Peace laureate urges world to 'see the light' and ban nukes
MOSCOW — A leading activist in the International Campaign to Abolish Nuclear Weapons, this year's Nobel Peace Prize winner, has likened her group's aim with her struggle to survive the atomic bombing of Hiroshima.
Setsuko Thurlow, who was 13 when the 1945 bombing devastated her Japanese city, spoke yesterday at the formal Nobel Peace prize presentation in Oslo, Norway. The group is a driving force behind an international treaty to ban nuclear weapons.
Thurlow said the blast left her buried under the rubble of a school, but she was able to see some light and crawl to safety.

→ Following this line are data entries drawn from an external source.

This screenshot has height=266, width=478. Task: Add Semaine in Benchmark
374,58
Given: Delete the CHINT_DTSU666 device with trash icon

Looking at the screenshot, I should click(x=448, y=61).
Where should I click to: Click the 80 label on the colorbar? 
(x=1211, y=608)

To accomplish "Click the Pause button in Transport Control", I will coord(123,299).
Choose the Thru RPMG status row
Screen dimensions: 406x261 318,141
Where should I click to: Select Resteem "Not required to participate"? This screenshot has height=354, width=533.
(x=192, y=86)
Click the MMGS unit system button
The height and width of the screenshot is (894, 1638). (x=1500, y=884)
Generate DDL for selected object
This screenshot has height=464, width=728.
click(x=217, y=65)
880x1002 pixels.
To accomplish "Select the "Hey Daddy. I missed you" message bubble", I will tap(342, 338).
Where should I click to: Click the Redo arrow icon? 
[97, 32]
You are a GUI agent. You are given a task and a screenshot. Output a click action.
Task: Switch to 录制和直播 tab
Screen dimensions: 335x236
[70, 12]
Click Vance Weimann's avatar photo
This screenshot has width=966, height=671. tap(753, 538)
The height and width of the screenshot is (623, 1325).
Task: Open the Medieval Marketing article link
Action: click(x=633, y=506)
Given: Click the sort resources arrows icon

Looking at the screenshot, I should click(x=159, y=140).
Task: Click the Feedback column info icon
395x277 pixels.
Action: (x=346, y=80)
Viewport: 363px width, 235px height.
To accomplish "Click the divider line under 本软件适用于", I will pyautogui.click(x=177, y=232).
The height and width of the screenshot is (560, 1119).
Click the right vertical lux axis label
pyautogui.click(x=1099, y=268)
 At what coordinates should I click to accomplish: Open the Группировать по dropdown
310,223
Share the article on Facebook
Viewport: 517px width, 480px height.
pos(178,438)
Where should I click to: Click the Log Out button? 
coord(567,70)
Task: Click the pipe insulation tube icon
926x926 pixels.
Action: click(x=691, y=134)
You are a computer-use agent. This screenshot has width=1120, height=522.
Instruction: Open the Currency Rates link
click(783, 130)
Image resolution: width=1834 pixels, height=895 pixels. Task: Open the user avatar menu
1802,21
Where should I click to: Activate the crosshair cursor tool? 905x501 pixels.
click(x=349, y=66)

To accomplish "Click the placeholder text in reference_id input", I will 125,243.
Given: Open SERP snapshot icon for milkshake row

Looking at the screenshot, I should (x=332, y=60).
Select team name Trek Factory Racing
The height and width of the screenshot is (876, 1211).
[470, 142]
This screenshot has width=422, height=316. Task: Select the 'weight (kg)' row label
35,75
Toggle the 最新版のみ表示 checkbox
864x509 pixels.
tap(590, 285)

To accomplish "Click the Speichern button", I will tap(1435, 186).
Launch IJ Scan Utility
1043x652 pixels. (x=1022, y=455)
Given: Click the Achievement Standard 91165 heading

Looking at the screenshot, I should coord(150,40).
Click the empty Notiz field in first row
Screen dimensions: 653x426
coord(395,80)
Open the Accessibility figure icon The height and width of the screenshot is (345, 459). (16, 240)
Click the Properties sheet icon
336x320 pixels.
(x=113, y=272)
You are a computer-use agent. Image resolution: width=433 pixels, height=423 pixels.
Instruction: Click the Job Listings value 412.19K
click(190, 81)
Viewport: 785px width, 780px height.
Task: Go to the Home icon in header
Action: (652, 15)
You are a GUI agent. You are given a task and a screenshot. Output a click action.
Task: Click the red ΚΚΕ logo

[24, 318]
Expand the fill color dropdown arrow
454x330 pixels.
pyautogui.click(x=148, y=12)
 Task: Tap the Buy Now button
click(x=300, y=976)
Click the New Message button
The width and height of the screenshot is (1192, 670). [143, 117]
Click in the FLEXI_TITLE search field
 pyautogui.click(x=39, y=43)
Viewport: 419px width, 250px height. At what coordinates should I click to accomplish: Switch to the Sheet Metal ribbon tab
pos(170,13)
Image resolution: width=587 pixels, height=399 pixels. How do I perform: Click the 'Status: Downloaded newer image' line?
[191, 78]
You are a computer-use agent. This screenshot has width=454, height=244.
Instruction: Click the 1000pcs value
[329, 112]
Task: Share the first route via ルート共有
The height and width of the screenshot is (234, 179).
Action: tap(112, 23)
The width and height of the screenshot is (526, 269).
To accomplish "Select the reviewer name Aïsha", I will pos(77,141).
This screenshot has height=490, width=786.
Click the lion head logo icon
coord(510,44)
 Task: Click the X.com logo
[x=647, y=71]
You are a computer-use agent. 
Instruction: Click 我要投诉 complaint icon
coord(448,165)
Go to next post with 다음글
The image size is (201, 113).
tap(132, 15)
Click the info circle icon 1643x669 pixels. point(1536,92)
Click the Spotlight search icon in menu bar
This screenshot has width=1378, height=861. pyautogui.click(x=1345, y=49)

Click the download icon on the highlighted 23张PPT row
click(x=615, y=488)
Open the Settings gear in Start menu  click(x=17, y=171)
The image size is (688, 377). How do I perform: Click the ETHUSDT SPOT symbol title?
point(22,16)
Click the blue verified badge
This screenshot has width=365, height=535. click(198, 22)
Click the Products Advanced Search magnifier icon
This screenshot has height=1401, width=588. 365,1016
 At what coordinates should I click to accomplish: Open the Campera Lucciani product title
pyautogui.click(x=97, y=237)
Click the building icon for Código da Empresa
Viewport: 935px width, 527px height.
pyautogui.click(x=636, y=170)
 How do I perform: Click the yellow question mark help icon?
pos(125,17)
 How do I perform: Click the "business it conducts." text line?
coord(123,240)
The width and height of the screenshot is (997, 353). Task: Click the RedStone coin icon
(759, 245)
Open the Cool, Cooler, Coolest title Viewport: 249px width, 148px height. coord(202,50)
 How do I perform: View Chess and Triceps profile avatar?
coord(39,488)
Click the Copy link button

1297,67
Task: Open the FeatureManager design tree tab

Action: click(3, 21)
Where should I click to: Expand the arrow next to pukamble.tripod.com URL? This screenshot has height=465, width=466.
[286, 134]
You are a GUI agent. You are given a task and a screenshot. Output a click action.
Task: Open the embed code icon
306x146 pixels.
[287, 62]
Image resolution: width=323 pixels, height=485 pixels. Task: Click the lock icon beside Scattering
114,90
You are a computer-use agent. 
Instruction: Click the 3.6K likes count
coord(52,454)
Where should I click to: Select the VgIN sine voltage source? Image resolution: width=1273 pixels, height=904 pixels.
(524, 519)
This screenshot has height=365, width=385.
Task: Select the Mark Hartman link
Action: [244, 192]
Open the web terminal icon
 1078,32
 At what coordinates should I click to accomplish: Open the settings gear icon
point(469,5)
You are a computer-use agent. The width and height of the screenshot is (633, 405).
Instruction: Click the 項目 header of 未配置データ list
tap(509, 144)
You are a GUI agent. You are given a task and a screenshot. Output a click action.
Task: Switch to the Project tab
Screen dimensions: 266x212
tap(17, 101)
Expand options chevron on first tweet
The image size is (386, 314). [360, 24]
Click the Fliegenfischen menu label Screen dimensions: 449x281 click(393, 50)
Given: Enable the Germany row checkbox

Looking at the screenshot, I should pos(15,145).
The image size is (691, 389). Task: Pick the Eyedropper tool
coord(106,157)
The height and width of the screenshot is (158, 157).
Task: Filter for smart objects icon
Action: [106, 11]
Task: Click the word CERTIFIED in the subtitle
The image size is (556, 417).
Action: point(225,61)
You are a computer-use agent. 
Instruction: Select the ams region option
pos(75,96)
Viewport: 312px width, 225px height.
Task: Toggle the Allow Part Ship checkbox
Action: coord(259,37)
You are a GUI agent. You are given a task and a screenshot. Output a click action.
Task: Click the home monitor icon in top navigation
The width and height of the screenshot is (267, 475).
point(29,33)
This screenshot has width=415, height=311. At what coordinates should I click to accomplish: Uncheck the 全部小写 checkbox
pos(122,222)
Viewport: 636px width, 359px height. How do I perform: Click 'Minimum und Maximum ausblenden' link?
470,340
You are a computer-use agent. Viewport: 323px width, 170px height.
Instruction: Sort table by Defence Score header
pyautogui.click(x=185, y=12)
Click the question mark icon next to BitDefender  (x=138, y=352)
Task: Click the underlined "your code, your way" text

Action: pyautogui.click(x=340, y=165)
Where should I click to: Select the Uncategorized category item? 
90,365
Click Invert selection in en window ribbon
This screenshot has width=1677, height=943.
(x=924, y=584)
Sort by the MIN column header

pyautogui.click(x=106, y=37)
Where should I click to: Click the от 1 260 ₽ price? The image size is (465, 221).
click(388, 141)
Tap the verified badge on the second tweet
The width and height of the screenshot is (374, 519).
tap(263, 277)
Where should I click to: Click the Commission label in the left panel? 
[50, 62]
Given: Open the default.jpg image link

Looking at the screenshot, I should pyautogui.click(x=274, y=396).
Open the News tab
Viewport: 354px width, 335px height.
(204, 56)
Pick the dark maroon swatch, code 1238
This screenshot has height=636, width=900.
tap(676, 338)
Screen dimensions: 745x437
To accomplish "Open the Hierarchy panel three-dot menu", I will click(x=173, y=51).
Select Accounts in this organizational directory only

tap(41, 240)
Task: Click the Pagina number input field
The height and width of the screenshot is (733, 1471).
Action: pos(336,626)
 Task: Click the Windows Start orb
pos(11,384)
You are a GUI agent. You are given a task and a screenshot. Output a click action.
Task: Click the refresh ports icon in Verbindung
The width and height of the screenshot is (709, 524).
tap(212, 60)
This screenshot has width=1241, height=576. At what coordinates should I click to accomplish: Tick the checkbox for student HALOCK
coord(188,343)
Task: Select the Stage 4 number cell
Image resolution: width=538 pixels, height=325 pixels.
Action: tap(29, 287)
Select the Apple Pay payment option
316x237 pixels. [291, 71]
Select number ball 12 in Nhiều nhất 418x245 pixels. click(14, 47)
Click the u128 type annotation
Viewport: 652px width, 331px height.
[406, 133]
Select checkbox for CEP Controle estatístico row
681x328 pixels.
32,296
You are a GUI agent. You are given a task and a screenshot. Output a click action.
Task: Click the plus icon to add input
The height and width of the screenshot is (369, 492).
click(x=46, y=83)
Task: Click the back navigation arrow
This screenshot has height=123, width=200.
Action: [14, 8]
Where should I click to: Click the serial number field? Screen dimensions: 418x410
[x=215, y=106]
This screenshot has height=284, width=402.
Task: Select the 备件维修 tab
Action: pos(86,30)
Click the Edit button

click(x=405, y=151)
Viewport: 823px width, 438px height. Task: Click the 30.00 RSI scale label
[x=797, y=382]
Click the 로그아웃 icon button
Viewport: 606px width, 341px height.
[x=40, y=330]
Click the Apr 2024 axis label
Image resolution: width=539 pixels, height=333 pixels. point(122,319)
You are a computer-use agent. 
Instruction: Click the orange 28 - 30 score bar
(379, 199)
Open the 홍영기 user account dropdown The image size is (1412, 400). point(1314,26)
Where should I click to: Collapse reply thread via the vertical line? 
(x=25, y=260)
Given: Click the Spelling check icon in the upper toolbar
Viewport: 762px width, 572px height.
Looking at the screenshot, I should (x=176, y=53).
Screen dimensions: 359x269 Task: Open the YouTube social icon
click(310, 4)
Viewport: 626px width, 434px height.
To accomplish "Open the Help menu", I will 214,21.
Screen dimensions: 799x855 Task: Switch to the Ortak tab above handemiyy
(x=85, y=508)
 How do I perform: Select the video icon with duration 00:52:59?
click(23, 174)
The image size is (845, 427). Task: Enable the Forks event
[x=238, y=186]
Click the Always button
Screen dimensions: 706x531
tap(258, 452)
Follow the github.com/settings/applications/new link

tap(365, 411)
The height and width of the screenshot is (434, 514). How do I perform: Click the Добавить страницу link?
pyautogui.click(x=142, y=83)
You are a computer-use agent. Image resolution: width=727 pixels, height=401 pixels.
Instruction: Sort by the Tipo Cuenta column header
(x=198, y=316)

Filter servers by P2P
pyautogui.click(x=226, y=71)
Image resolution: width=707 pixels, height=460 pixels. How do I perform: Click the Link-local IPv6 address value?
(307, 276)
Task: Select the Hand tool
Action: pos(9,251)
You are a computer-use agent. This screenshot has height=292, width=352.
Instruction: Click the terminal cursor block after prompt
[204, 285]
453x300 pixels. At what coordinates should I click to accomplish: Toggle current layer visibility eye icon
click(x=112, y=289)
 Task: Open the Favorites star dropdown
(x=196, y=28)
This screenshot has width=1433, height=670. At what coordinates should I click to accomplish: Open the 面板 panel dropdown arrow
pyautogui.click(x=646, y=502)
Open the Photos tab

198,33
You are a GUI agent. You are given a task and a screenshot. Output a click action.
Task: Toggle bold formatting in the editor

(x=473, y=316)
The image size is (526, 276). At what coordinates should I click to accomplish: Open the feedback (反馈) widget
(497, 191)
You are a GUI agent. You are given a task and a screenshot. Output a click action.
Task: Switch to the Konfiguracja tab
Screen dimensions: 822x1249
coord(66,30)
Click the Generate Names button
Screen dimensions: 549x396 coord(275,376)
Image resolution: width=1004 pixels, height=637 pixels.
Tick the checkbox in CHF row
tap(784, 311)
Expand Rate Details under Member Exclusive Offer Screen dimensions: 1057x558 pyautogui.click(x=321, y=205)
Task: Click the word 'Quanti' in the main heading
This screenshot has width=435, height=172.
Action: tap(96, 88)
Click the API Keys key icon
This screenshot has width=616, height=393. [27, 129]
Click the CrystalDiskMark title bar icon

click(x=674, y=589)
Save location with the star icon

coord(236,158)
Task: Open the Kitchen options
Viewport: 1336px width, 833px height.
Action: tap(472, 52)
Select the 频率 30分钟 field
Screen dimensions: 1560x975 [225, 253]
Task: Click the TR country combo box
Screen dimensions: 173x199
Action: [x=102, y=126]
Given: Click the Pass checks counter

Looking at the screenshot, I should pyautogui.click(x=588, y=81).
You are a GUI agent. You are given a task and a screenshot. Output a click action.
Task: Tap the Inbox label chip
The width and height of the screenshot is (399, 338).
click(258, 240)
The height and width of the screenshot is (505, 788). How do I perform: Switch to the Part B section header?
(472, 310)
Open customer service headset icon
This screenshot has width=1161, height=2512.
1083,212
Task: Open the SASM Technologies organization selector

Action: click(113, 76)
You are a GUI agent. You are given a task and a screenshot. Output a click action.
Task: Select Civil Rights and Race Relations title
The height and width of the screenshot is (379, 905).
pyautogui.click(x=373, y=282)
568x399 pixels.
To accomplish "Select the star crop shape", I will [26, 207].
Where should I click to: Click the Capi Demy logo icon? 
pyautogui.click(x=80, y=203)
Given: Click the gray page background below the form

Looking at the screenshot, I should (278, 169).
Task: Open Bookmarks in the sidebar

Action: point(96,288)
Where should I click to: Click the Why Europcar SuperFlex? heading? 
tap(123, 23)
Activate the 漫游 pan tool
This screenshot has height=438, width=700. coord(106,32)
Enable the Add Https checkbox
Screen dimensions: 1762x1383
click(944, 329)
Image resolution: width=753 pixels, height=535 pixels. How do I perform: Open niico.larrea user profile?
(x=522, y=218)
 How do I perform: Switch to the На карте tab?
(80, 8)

"Our light now is the ban treaty," she said. "I repeat those words that I heard called to me in the ruins of Hiroshima: 'Don't give up. Keep pushing. See the light? Crawl toward it.'"
The treaty has been signed by 56 countries — none of them nuclear powers — and ratified by only three. To become binding it requires ratification by 50 countries.
ICAN executive director Beatrice Fihn, who accepted the prize along with Thurlow, said although the treaty is far from ratification "now, at long last, we have an unequivocal norm against nuclear weapons."
"This is the way forward. There is only one way to prevent the use of nuclear weapons — prohibit and eliminate them," she said.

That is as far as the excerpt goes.